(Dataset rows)
↓↓↓
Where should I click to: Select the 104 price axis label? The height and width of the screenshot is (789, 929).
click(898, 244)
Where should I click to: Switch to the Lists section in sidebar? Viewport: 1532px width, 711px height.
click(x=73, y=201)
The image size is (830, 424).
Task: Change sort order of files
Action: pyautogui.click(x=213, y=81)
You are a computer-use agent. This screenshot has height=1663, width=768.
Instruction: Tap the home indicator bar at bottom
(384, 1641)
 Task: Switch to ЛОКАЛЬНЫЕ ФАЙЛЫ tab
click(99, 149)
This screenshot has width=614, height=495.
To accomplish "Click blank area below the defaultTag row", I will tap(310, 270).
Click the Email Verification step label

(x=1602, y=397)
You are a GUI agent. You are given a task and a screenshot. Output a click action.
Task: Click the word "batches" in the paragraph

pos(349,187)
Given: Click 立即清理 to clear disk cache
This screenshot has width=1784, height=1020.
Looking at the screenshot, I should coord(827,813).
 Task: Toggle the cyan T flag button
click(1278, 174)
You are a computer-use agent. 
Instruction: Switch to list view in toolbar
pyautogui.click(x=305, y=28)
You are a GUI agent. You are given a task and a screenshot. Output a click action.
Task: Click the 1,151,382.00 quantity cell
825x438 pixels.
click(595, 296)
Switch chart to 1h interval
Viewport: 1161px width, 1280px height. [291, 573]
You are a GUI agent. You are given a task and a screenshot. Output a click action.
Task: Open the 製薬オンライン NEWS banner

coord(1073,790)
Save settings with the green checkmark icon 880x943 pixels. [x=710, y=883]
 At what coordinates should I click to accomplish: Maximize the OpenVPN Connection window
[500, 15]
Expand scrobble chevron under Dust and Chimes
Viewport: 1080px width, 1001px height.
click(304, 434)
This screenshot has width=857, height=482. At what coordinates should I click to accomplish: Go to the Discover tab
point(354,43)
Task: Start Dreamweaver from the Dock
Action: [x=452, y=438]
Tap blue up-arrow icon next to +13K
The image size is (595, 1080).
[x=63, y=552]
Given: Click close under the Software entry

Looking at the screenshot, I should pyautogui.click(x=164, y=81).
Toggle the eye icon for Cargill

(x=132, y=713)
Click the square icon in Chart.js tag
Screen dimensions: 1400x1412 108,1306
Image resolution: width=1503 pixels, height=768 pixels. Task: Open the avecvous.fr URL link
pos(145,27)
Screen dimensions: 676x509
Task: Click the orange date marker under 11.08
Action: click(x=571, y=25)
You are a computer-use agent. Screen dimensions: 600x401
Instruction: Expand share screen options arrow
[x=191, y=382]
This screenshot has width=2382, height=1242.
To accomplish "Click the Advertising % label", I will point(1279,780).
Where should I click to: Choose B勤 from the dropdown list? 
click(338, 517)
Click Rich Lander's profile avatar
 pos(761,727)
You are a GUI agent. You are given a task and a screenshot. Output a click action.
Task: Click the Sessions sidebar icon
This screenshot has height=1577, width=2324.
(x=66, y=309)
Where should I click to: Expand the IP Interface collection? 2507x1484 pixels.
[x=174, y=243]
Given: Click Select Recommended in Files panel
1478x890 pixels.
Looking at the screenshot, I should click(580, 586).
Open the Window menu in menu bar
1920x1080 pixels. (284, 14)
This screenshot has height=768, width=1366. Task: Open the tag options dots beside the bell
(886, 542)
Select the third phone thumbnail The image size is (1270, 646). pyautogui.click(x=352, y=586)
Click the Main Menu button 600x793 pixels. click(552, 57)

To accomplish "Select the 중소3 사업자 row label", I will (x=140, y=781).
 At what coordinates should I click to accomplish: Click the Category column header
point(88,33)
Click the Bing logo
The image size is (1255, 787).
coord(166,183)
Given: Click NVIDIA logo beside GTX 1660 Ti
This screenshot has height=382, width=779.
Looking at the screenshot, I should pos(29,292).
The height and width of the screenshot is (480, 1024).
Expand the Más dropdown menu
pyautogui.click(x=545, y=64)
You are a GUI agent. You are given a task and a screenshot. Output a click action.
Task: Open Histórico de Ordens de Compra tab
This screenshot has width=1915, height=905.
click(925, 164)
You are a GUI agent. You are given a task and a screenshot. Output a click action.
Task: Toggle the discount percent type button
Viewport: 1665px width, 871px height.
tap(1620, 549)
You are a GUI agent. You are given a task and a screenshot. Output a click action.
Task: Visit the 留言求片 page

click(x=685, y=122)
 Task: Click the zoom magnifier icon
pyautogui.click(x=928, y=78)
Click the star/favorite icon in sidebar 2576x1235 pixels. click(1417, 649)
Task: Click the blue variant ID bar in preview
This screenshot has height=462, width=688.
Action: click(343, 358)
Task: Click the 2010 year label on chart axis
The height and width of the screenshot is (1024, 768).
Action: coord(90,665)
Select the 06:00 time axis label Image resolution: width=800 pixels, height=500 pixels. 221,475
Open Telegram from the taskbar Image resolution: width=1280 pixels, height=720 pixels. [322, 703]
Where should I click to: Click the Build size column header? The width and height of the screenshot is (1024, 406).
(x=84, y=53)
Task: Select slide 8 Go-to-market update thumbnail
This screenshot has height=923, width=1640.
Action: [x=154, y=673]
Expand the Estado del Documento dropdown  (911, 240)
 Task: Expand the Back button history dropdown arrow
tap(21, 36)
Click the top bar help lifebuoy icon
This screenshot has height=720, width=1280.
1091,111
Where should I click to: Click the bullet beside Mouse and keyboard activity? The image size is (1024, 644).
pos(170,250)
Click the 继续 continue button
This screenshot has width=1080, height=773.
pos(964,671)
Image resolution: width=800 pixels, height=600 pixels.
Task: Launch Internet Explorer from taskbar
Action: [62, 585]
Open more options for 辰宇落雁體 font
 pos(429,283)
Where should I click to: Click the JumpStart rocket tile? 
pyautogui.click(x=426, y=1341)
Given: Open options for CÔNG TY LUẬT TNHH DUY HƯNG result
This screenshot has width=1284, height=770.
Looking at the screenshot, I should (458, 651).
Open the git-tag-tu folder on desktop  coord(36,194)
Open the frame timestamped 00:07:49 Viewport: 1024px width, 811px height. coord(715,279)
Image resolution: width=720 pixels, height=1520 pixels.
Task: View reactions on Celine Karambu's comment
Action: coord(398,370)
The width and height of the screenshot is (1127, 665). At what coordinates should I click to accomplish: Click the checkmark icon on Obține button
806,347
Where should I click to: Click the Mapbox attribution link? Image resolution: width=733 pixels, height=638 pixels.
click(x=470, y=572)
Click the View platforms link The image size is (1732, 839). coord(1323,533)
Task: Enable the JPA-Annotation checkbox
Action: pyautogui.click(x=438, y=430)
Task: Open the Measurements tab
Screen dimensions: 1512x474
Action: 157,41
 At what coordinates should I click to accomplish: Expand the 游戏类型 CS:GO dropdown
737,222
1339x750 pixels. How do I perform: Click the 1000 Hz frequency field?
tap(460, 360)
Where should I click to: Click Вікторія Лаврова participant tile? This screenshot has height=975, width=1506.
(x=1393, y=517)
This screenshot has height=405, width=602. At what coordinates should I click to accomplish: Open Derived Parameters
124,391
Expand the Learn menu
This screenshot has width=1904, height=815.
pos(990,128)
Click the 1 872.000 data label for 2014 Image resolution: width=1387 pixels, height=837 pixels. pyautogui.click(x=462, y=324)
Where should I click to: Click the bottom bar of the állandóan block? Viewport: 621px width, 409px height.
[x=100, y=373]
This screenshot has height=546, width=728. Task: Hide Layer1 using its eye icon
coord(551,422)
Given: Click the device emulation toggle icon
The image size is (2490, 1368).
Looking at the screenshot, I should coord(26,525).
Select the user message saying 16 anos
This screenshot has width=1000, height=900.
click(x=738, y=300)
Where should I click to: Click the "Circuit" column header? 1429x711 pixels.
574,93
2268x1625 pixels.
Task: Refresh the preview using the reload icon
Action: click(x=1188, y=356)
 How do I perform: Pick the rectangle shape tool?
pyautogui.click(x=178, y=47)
↑↑↑
- _Your instructions_
Copy the lines of the items above verbatim, starting with the line that contains "This screenshot has width=614, height=495." and ending with the line that contains "Save settings with", both of those lines included.

- _Task solution_
This screenshot has width=614, height=495.
To accomplish "Click blank area below the defaultTag row", I will tap(310, 270).
Click the Email Verification step label

(x=1602, y=397)
You are a GUI agent. You are given a task and a screenshot. Output a click action.
Task: Click the word "batches" in the paragraph

pos(349,187)
Given: Click 立即清理 to clear disk cache
This screenshot has width=1784, height=1020.
Looking at the screenshot, I should coord(827,813).
 Task: Toggle the cyan T flag button
click(1278, 174)
You are a computer-use agent. 
Instruction: Switch to list view in toolbar
pyautogui.click(x=305, y=28)
You are a GUI agent. You are given a task and a screenshot. Output a click action.
Task: Click the 1,151,382.00 quantity cell
825x438 pixels.
click(595, 296)
Switch chart to 1h interval
Viewport: 1161px width, 1280px height. [291, 573]
You are a GUI agent. You are given a task and a screenshot. Output a click action.
Task: Open the 製薬オンライン NEWS banner

coord(1073,790)
Save settings with the green checkmark icon 880x943 pixels. [x=710, y=883]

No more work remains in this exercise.